The given curve is in the form of a vector function $$\mathbf{r}(t) = (a \cos t + b \sin t)\mathbf{i} + (c \cos t + d \sin t)\mathbf{j} + (e \cos t + f \sin t)\mathbf{k}$$. This general form can be rewritten as $$\mathbf{r}(t) = \mathbf{A} \cos t + \mathbf{B} \sin t$$, where $$\mathbf{A} = \langle a, c, e \rangle$$ and $$\mathbf{B} = \langle b, d, f \rangle$$ are constant vectors. This type of curve describes an ellipse centered at the origin, provided that vectors $$\mathbf{A}$$ and $$\mathbf{B}$$ are linearly independent. From the given curve, we can identify the component vectors:

$$\mathbf{r}(t) = (2 \cos t + 2 \sin t) \mathbf{i} + (-\cos t + 2 \sin t) \mathbf{j} + (\cos t - 2 \sin t) \mathbf{k}$$

Comparing this with the general form, we have:

$$\mathbf{A} = \langle 2, -1, 1 \rangle$$

$$\mathbf{B} = \langle 2, 2, -2 \rangle$$

**step2 Determine properties of vectors A and B**

To understand the shape and orientation of the ellipse, we need to calculate the magnitudes of vectors $$\mathbf{A}$$ and $$\mathbf{B}$$, and their dot product.

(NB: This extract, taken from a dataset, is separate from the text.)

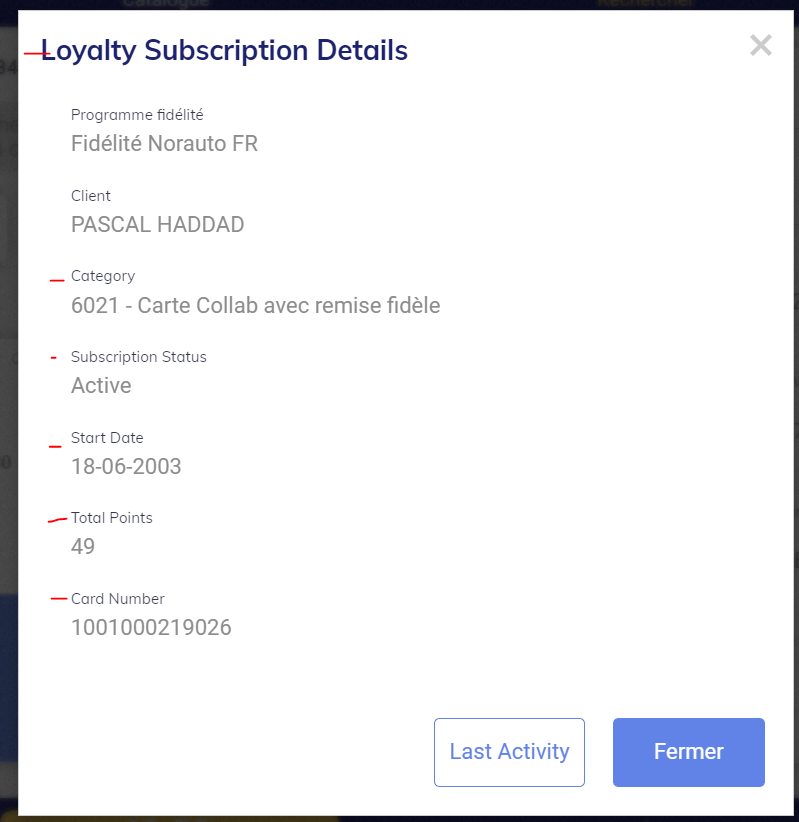
Task: Click the Start Date label
Action: pyautogui.click(x=107, y=438)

The magnitude of vector $$\mathbf{A}$$ is:

$$||\mathbf{A}|| = \sqrt{2^2 + (-1)^2 + 1^2} = \sqrt{4 + 1 + 1} = \sqrt{6}$$

The magnitude of vector $$\mathbf{B}$$ is:

$$||\mathbf{B}|| = \sqrt{2^2 + 2^2 + (-2)^2} = \sqrt{4 + 4 + 4} = \sqrt{12} = 2\sqrt{3}$$

The dot product of vectors $$\mathbf{A}$$ and $$\mathbf{B}$$ is:

$$\mathbf{A} \cdot \mathbf{B} = (2)(2) + (-1)(2) + (1)(-2) = 4 - 2 - 2 = 0$$

Since the dot product $$\mathbf{A} \cdot \mathbf{B} = 0$$, vectors $$\mathbf{A}$$ and $$\mathbf{B}$$ are orthogonal (perpendicular) to each other. This is a crucial observation because it means $$\mathbf{A}$$ and $$\mathbf{B}$$ define the directions of the semi-axes of the ellipse.

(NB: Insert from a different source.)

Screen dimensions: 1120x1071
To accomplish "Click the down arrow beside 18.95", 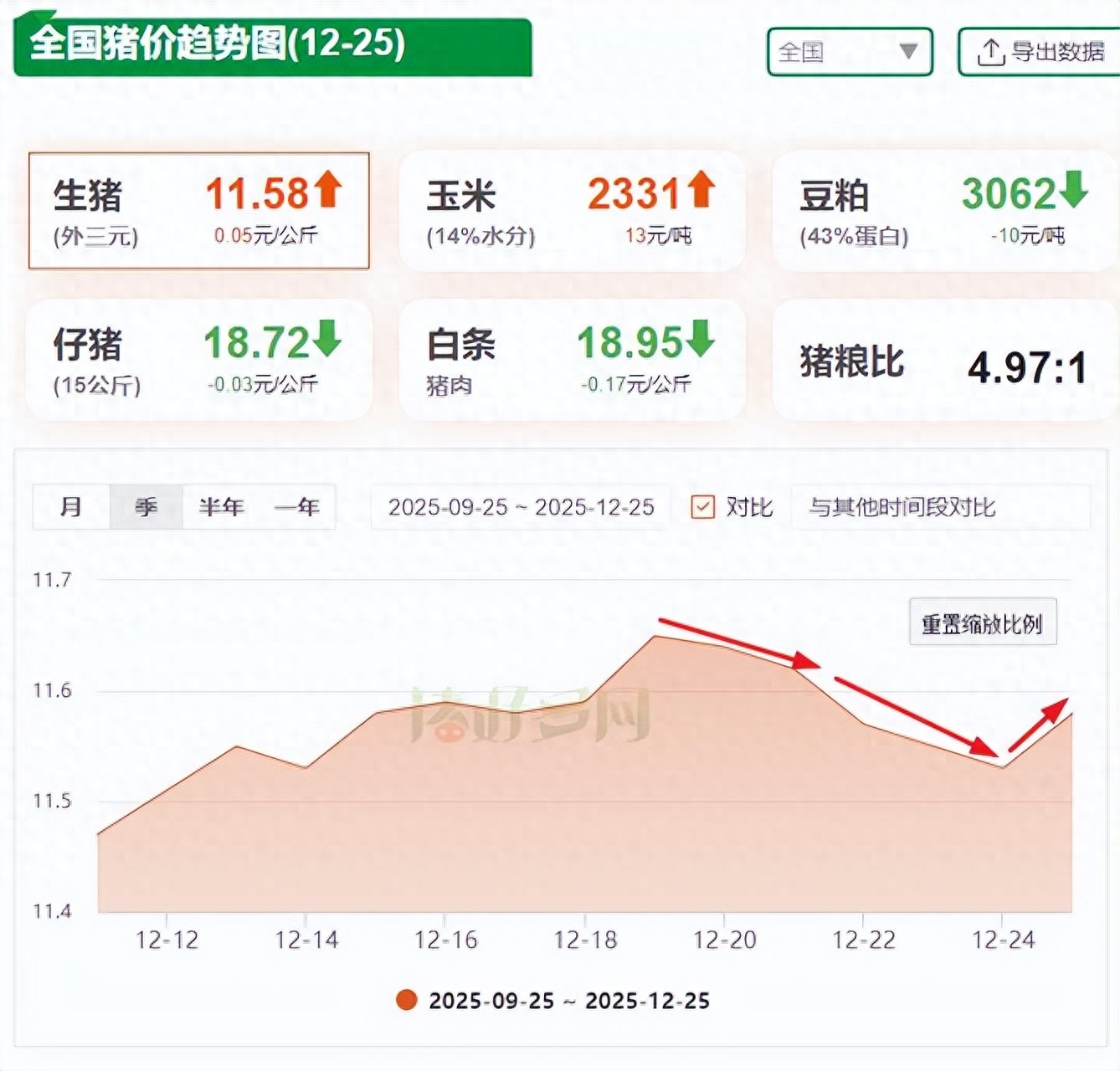I will tap(700, 339).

**step3 Identify the plane containing the curve**

A curve of the form $$\mathbf{r}(t) = \mathbf{A} \cos t + \mathbf{B} \sin t$$ always lies in a plane passing through the origin. The normal vector to this plane is given by the cross product of $$\mathbf{A}$$ and $$\mathbf{B}$$.

The cross product of $$\mathbf{A}$$ and $$\mathbf{B}$$ is:

$$\mathbf{N} = \mathbf{A} \times \mathbf{B} = \det \begin{pmatrix} \mathbf{i} & \mathbf{j} & \mathbf{k} \\ 2 & -1 & 1 \\ 2 & 2 & -2 \end{pmatrix}$$

$$\mathbf{N} = \mathbf{i}((-1)(-2) - (1)(2)) - \mathbf{j}((2)(-2) - (1)(2)) + \mathbf{k}((2)(2) - (-1)(2))$$

$$\mathbf{N} = \mathbf{i}(2 - 2) - \mathbf{j}(-4 - 2) + \mathbf{k}(4 + 2)$$

$$\mathbf{N} = 0\mathbf{i} + 6\mathbf{j} + 6\mathbf{k} = \langle 0, 6, 6 \rangle$$

The normal vector $$\mathbf{N} = \langle 0, 6, 6 \rangle$$ can be simplified to $$\mathbf{n} = \langle 0, 1, 1 \rangle$$ by dividing by 6. Since the plane passes through the origin (because $$\mathbf{r}(0) = \mathbf{A}$$ and $$\mathbf{r}(\pi/2) = \mathbf{B}$$ are vectors from the origin), its equation is given by $$\mathbf{n} \cdot \langle x, y, z \rangle = 0$$.

$$0x + 1y + 1z = 0$$

$$y + z = 0$$

Thus, the curve lies in the plane defined by the equation $$y + z = 0$$.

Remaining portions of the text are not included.